May 20, 2011 4:13 PM ETKT, SKM, PHI, TLK, SGAPY, AVIFY, GEG13 Comments
MLP Trader profile picture
MLP Trader
As the 7th person hired by Openwave (OPWV), the company that pioneered the Mobile Internet over a decade ago, I visited wireless telcos all over the world, training their engineers and helping them architect and launch their Mobile Internet services. Openwave has floundered abjectly since then, but the market it spawned has exploded.

The growth has not gone unnoticed by analysts. Cramer, for example, regularly raves about the “Mobile Internet Tsunami.” But the focus has been mistakenly placed on U.S. companies. That’s not where the big growth is coming. Visiting carriers from Kansas to Kuala Lumpur, one fact became very clear to me years ago: wireless data growth in the developing world will utterly dwarf that in the U.S.
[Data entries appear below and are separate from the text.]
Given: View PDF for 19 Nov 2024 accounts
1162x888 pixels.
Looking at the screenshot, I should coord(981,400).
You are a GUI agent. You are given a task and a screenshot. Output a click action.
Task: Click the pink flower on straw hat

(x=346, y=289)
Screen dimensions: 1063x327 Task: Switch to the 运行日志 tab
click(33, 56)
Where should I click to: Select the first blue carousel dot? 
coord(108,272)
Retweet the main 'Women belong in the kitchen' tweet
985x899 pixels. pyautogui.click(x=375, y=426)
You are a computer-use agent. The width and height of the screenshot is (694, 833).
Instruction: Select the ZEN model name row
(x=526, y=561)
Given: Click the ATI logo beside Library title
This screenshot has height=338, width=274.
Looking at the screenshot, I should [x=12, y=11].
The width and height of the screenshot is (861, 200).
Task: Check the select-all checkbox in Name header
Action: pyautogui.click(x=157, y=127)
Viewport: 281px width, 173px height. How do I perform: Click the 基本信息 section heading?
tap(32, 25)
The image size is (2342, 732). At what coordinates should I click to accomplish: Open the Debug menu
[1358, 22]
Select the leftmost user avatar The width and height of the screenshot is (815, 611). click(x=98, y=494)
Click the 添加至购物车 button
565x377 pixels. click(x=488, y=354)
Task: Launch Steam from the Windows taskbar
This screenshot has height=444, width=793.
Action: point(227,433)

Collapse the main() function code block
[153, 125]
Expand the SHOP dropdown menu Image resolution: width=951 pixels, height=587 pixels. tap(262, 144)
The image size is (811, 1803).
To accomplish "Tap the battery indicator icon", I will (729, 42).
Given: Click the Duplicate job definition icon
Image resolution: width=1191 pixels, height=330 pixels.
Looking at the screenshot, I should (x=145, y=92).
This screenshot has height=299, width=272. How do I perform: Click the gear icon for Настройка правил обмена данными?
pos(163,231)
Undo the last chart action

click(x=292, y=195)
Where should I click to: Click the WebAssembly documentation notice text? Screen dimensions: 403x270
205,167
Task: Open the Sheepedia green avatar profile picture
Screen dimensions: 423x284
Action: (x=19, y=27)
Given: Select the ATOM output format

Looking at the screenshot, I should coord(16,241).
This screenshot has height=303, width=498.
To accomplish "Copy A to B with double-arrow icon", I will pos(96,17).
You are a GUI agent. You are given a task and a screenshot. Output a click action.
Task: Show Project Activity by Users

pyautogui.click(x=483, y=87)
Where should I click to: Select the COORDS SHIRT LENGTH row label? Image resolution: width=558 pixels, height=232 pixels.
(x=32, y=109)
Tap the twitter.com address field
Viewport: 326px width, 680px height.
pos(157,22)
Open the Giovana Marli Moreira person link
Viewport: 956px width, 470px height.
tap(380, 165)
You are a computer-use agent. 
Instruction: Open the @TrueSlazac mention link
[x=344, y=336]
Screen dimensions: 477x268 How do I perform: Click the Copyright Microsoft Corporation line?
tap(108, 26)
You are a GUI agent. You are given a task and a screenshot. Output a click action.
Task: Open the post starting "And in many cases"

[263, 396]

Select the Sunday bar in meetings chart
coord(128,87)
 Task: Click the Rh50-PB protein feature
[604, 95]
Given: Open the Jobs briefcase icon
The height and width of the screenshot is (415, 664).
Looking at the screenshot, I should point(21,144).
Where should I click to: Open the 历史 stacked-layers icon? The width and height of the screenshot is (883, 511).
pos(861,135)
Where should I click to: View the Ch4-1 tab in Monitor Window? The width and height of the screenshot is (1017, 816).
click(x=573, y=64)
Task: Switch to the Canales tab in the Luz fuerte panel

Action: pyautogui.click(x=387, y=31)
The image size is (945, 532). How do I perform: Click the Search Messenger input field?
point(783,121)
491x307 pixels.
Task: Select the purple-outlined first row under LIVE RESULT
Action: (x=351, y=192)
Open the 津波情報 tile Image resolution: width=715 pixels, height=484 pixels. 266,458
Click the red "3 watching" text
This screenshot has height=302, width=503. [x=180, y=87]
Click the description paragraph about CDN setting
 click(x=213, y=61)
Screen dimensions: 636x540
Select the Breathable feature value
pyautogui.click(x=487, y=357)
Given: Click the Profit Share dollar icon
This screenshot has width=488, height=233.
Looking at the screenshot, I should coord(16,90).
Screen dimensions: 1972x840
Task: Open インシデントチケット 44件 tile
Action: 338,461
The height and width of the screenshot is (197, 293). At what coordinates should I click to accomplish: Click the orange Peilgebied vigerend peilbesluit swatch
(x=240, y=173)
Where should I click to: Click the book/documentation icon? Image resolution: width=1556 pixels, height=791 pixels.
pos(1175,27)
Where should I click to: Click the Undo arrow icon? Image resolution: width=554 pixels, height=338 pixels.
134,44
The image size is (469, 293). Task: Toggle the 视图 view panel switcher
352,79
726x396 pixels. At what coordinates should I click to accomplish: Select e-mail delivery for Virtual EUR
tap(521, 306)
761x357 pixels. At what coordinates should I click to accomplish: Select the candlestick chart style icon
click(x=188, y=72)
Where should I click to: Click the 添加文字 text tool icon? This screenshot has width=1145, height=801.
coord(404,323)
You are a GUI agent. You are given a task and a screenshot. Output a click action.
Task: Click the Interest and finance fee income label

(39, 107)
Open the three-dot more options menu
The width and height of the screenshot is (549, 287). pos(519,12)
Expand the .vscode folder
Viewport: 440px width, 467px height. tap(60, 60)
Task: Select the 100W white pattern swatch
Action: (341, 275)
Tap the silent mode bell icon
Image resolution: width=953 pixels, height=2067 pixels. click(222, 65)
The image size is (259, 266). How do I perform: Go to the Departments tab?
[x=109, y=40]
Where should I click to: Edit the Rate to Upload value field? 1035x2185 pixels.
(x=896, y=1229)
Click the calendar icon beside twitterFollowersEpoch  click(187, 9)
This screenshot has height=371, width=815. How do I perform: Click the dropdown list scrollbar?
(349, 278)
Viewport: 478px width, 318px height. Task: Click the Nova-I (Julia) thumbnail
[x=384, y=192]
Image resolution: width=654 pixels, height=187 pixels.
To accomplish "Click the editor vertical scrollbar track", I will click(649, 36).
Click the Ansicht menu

It comes down to this: the average American can order and get landline phone and fast Internet service in a few days. In many developing countries, even if you can afford a PC, it can take months to get even mediocre wireline Internet for it. In many areas, it doesn’t exist at all. But mobile phones are everywhere; even very poor people can get prepaid mobiles. The upshot is that for much of the developing world, the mobile Internet is the ONLY Internet. For example, Mubarak had no trouble shutting down Internet access in Egypt. 90% of it was going through three mobile carriers.
When I visited carriers in developing countries like Egypt, Mexico, and Malaysia, I was amazed how they often generate more data revenue than carriers in the U.S., where per-capita income is many times higher. People in these countries will spend vast proportions of their income to get the Internet on their phones—because it’s the only way many of them can get the Internet. Americans won’t pay that much for it, because a PC with a nice big screen and broadband connectivity is seldom far away.

Where's the Growth?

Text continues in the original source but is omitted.